As family films go, rarely do I find myself enjoying them quite as much as the intended audience (kids). How to Train Your Dragon is the exception to that rule, and as a film it remains my top pick of 2010 thus far. Whether your motivation for purchasing films is that they be family friendly, great to look at, or incredible from a sonic perspective, you have no need to worry. How to Train Your Dragon is a no compromise package deal with everything a good film needs to have. Whatever your qualifications are to enjoy a Blu-Ray disc (or a film in general) this film has something to offer to both you and your family. If you want this reviewer's advice, go out right now and purchase what I'm willing to bet will soon be your favorite disc.


----------



## spartanstew

*Re: How to Train Your Dragon - Blu-Ray Review*

Great review Dave, really looking forward to watching this one with my boys.


----------



## bambino

*Re: How to Train Your Dragon - Blu-Ray Review*

This is one i'll be buying for the kids (and myself:heehee. Thanks for the great review.:T


----------



## Jason_Nolan

*Re: How to Train Your Dragon - Blu-Ray Review*

I still think Kung Fu Panda was better, but it was a descent film.


----------



## bambino

*Re: How to Train Your Dragon - Blu-Ray Review*



Jason_Nolan said:


> I still think Kung Fu Panda was better, but it was a descent film.


I never did see that one, i'll have to give it a watch.:T


----------



## mdrake

*Re: How to Train Your Dragon - Blu-Ray Review*

Looks like a great flick and a Great review as usual. :T 

Matt


----------



## ironglen

*Re: How to Train Your Dragon - Blu-Ray Review*

I gotta agree with the review: I really liked the movie, however, my wife and I saw it in the theater and the presentation was, well...we haven't been back since. The audio sounded like it was missing the rear surrounds, as well as any form of driver larger than a mid-bass :rolleyesno: Going to rent this one and see what it does at home!


----------



## Dave Upton

*Re: How to Train Your Dragon - Blu-Ray Review*



Jason_Nolan said:


> I still think Kung Fu Panda was better, but it was a descent film.


I really enjoyed KFP, it's a great film, personally I just found this one more to my taste (less slapstic and more heartfelt I suppose).


----------



## Dale Rasco

*Re: How to Train Your Dragon - Blu-Ray Review*

I got to watch this one on Saturday night and really have to say that your review is spot on. I really felt like everything about it was of better quality than Kung Fu Panda and I really love showing off Kung Fu Panda! Great review Dave!


----------



## DaRoza

*Re: How to Train Your Dragon - Blu-Ray Review*

Thank you Dave for the review, I want to get this for my daughter but was unsure so thanks again as i am going to pick it up now:clap:.


----------



## Jon Liu

*Re: How to Train Your Dragon - Blu-Ray Review*

Thanks for the review! My wife and I really liked this one when we saw it in theaters. It was pretty amazing in 3D. One of the few films that I really thought the 3D was worth the extra money spent. I picked my copy of this up and am hopefully going to have enough time to watch it this weekend!

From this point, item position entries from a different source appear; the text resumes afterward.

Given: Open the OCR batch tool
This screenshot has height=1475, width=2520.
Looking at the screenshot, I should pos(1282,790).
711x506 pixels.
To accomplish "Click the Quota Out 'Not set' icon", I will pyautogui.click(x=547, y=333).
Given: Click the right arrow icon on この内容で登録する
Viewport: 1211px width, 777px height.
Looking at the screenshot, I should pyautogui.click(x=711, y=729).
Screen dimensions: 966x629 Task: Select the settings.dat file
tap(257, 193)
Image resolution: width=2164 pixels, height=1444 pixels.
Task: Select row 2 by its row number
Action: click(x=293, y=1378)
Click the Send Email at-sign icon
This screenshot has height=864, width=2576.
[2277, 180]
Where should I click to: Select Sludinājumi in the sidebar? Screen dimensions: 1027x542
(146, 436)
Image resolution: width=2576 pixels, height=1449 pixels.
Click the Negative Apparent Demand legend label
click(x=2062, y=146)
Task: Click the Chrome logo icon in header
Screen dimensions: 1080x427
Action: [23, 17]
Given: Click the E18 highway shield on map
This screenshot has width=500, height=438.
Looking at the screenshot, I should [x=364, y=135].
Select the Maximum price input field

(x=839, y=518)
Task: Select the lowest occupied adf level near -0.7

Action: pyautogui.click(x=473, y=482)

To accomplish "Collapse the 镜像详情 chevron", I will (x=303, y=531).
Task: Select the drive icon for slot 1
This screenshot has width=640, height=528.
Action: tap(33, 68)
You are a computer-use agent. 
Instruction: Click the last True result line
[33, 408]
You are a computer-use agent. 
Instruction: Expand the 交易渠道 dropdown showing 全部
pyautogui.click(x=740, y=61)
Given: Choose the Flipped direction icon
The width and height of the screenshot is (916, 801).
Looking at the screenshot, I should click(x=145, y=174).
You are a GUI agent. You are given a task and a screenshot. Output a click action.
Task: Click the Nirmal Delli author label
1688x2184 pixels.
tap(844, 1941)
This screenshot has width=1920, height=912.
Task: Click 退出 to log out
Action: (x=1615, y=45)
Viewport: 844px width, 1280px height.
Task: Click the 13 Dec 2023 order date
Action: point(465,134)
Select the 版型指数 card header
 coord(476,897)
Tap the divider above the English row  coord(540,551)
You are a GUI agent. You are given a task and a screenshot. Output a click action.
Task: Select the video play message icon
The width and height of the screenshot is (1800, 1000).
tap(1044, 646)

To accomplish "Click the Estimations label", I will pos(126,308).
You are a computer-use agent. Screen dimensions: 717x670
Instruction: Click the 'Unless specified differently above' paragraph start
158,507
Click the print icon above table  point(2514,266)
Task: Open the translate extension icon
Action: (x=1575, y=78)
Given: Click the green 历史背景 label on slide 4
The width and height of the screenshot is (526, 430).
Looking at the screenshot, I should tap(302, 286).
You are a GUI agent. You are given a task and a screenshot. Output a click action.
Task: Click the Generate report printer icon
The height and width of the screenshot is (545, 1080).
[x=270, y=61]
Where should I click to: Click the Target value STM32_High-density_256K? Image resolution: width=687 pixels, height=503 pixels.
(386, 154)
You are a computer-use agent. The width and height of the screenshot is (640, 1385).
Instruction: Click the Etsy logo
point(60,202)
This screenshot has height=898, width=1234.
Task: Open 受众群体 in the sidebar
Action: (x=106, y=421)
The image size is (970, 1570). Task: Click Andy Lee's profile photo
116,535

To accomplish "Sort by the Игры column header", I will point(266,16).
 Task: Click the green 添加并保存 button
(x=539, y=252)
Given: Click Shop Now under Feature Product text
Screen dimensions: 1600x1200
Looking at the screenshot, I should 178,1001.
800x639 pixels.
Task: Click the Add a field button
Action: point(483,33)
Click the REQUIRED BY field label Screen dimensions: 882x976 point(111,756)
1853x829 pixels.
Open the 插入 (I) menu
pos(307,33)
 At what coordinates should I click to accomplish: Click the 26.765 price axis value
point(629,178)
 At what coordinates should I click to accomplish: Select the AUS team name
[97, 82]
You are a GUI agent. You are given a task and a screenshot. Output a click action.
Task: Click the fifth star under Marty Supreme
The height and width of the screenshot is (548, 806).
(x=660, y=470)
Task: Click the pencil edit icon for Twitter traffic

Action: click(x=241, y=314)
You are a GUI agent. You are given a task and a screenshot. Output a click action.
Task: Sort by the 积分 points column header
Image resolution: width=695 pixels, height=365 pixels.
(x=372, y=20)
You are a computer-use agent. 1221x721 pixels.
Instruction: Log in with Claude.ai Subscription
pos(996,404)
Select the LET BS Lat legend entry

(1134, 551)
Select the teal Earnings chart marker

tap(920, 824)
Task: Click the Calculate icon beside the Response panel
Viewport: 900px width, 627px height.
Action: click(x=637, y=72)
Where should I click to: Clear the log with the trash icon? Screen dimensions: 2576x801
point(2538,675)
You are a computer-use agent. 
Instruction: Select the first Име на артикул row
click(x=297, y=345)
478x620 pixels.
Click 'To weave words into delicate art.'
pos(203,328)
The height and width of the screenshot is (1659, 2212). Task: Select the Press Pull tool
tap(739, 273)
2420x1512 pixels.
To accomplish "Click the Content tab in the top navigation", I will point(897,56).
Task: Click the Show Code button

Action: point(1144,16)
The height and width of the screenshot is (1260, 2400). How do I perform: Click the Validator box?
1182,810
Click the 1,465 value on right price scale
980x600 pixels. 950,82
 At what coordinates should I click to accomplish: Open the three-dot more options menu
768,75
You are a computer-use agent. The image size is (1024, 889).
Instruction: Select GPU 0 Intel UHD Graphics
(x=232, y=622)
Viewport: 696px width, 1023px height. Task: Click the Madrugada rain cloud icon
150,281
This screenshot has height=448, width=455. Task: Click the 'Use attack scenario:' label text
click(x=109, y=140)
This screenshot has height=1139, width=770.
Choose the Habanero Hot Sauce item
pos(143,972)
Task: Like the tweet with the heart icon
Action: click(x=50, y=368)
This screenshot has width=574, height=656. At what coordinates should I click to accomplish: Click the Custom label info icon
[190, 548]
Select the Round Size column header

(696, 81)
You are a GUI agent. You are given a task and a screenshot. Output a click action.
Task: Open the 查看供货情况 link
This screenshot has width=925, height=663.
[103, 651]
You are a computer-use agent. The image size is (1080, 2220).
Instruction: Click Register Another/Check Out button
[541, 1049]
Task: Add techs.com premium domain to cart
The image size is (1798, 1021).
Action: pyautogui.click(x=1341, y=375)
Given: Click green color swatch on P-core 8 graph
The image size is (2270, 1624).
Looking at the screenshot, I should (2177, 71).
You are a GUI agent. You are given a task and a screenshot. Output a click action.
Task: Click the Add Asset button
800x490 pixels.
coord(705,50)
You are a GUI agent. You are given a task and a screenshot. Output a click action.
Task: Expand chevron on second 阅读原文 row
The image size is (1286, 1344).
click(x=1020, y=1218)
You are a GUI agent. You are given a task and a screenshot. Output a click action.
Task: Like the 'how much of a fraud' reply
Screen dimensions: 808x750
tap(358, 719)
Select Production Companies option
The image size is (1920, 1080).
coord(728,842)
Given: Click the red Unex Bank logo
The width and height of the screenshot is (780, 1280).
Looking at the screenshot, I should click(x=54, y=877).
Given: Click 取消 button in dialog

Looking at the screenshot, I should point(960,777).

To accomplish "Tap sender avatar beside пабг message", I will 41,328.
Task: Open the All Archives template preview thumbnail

Keep up the good work all you Home Theater Shack Reviewers!!!


----------



## Andrewskaterrr

*Re: How to Train Your Dragon - Blu-Ray Review*

I agree. The commercials looked good, but I figured it would be ok. Me and my girlfriend went to the theaters to see it, and couldn't believe it. I was totally blown away with how great the movie was. Don't let the G rating turn you away. This is one of those greats like UP, but this one is more action packed and fun.

10/10


----------



## punk_zappa

*Re: How to Train Your Dragon - Blu-Ray Review*

I got this movie when it first came out on disc and I agree with the 5 star rating. There is one part where Hiccup had a close-up shot and you can see his hair moving ever so slightly with the wind. It just doesn't quite fit well since Butler has an accent and Baruchel doesn't but the characters were just amazing.


----------



## tonyvdb

*Re: How to Train Your Dragon - Blu-Ray Review*

The audio on this movie is also fantastic there are many parts with deep bass and it rocks the room. This is one of those movies that is a must have for a collection.


----------



## taoggniklat

*Re: How to Train Your Dragon - Blu-Ray Review*

A friend of mine was one of the graphic designers for this movie. I still need to see it.


----------



## MatrixDweller

*Re: How to Train Your Dragon - Blu-Ray Review*

I have to say this movie is pretty fantastic. One for the grown-ups and the kids to enjoy. I would put it on par with Kung Fu Panada.


----------



## ddgtr

Definitely a 5 star movie! We had a lot of fun watching it! Strongly recommend!!


----------



## BoredSysAdmin

Can't say anything about BR release but the movie itself was very well done and I agree with OP, I tend to like it more than slapstick KFP - not big fan of Jack Black in general...
Like Avatar, "How to.. " was worth the extra charge for Imax 3d version. Must see if you have kids or have kid in you


----------



## typ44q

Kung Fu Panda was a fun movie but this was just a better movie overall and one of the few 3D movies that I really enjoyed and felt was worth seeing in 3D. Some will probably think that I lost my mind but I really think it was a better use of 3D than Avatar (which I also loved)


----------



## Nak

Spot on review. :T


----------



## oakleyx

My gf made me watch this movie. I thought it was actually pretty good. My gf was crying near the end.


----------



## thewire

I liked the story and design but I thought the voice acting was trying to be overly dramatic. I plan to get this when the price comes down.


----------